Еще не сложились и не спорхнули с пера поэта эти две строчки, напоминающие о том, что если судьба судила родиться в империи, то жить тебе следует где-то в провинции, у моря.
Но мне это счастье досталось сразу, без всяких решений и усилий. Я появился на белый свет в провинциальном приморском городе, на жарком, смуглом, веселом юге.
Как я любил эту знойную жизнь и все ее нехитрые радости – свидания на вечерних улицах, под желтым фонарем на углу, нетерпеливые ожидания, пахнущий солью каспийский ветер.

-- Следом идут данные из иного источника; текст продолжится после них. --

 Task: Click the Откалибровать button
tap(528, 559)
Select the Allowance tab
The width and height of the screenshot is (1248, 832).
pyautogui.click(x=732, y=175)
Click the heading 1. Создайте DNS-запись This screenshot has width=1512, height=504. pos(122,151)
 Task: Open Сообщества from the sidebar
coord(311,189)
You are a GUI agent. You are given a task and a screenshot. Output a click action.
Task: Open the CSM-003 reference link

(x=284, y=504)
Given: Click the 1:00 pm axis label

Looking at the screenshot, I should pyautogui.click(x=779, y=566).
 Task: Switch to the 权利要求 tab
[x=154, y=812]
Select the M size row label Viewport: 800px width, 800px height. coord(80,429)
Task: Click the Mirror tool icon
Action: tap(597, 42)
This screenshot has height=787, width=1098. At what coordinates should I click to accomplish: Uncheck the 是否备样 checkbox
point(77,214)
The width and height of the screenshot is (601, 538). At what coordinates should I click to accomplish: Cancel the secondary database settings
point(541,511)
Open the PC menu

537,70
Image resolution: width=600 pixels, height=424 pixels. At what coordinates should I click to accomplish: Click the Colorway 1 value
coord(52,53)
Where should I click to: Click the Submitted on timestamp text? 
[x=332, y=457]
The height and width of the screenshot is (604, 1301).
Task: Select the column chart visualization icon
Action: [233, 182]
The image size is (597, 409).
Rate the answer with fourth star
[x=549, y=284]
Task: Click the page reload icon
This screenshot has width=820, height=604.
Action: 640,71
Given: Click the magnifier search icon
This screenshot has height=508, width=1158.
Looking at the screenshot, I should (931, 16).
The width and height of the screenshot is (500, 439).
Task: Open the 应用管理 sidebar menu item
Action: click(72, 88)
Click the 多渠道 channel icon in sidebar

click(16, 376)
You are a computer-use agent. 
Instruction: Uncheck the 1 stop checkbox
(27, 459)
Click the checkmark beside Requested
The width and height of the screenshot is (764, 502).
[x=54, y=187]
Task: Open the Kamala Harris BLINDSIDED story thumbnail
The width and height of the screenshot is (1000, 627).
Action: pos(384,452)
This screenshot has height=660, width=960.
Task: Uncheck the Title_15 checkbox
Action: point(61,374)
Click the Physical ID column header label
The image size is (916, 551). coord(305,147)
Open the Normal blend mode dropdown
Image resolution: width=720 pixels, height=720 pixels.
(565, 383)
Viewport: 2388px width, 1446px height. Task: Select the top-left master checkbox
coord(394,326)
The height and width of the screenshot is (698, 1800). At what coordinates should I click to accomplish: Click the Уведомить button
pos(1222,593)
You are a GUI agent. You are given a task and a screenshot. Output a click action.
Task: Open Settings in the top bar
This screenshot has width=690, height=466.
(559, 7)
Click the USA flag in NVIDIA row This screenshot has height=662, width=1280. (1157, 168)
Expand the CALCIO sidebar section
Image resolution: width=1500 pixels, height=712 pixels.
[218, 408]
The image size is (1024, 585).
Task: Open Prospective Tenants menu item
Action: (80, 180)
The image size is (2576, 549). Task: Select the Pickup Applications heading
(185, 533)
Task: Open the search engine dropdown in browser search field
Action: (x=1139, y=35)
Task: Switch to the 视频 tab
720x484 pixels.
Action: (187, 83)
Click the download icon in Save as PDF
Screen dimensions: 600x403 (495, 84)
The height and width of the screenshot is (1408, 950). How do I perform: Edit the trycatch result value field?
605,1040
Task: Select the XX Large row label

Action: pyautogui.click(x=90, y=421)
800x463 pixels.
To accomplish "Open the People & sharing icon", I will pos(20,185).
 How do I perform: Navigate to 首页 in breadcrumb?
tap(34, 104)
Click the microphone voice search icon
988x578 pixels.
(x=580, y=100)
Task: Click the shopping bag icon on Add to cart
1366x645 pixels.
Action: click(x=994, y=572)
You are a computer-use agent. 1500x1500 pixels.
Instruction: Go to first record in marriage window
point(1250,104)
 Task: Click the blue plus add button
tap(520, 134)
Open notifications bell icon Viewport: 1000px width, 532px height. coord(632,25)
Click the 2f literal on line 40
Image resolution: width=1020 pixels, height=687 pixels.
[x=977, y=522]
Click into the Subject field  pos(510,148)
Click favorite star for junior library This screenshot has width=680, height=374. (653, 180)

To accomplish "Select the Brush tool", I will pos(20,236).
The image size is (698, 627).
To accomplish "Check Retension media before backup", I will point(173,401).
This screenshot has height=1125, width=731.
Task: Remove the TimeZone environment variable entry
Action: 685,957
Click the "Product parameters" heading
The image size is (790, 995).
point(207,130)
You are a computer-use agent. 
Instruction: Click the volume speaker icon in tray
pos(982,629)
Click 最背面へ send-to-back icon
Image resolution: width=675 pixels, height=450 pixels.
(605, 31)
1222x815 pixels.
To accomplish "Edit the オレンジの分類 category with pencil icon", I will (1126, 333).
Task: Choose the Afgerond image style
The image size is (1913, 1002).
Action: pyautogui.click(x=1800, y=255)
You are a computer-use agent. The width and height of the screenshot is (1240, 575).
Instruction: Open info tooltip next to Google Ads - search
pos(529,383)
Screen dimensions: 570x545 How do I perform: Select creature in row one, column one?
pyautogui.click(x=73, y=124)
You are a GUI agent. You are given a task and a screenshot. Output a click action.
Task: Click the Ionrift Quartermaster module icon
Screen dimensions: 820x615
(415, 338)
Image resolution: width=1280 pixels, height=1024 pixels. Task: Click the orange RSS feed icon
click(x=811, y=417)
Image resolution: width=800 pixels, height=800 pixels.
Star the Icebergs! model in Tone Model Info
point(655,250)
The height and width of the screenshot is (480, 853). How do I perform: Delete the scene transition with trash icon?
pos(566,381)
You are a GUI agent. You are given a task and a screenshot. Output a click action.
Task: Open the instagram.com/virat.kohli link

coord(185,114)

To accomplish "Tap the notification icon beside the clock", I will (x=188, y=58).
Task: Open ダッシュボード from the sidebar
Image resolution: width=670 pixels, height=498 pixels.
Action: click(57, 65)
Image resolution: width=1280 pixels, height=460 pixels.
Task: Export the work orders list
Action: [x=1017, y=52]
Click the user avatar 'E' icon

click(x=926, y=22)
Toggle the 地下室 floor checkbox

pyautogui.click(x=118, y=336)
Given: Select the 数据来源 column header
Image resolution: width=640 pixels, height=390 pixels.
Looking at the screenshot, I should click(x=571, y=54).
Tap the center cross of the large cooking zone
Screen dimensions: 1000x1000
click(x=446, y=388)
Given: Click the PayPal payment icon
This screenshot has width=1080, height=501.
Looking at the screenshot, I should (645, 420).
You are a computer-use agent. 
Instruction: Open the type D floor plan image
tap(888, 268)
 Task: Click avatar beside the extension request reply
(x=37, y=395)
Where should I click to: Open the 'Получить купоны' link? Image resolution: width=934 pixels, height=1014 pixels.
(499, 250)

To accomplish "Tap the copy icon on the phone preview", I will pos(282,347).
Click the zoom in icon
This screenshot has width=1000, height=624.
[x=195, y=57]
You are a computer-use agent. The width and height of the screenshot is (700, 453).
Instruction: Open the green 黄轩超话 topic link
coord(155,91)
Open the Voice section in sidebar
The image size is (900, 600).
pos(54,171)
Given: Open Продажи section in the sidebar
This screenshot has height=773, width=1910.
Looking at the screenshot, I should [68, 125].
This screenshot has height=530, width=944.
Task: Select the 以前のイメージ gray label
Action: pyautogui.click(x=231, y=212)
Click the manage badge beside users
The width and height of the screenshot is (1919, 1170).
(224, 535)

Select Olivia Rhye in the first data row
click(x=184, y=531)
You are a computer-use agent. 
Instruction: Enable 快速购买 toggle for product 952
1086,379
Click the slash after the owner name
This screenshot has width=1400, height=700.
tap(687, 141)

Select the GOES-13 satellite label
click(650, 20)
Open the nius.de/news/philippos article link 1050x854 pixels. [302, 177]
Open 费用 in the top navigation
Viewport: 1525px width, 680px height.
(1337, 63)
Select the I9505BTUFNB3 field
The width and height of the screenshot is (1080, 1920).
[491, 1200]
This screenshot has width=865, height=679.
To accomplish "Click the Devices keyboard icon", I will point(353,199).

Так не хотелось мне уезжать, я уклонялся от неизбежности, и все откладывал час прощания с моей неспешной бакинской жизнью, откладывал встречу с холодной Москвой, не верящей ни слезам, ни словам, я знал, что меня в ней никто не ждет, но понимал, что лишь в ней возможны и перемены и превращения, а здесь – лишь уютное прозябание, лишь усыпительный круговорот.
И ясно видел, что некуда деться, бросок на север неотвратим, что если уж пропадать, то с честью, что, если дрогну и не решусь, вовек не прощу себе малодушия.
Нетрудно предвидеть, что эти строки у опытного читателя вызовут лишь снисходительную усмешку.
И это естественно. Столько раз были описаны золотыми перьями многоязыкой литературы все эти юные завоеватели, либо садившиеся в седло, либо в дилижанс, либо в поезд, и совершавшие свой неизменный, хрестоматийный бросок в столицу.
Да, это так, сюжет шаблонный, но – странное дело! – он сохраняет неистребимое обаяние, тревожит, волнует и завораживает. Секрет его прост – он хранит надежду. Пока она с нами и в нас – мы живы. Этот сюжет и нов и вечен – ибо любой из нас неповторим.
Невидимая стороннему глазу борьба меж прозаиком и драматургом, меж зрелищем и повествованием, бурлила едва ли не всю мою жизнь. В сущности, спорили меж собой потребность в сиюминутном отклике с готовностью безответно трудиться, тянуть свою бурлацкую лямку.
Проза торжествовала победу в тот горький, неотменимый срок, когда окончательно унялась, иссякла, изошла моя молодость, так щедро отпущенная судьбою, так не хотевшая уходить.
Не сразу я понял, что этот постриг мне продиктован не чувством долга, не чьей-то волей, не тайной миссией, возложенной на меня Всевышним, а этой графоманской потребностью немедленно пригвоздить к бумаге каждое предчувствие мысли.
Потребность, похожая на болезнь, но как бы то ни было – это так. Таков мой способ существовать, какой-либо другой недоступен. Просто у меня его нет.
Я утешал себя основательным, как мне казалось, разумным суждением: драматургия послужит прозе, когда однажды пробьет ее час.
Драма оттачивает диалог, она приучает чувствовать время и подчинять ему пространство. Прежде всего, пространство сцены, а вслед за ним пространство жизни. Относится это и к жизни автора. Без школы самоограничения стоящей вещи не написать. Для текста нет ничего опасней избыточной фразы, лишнего слова.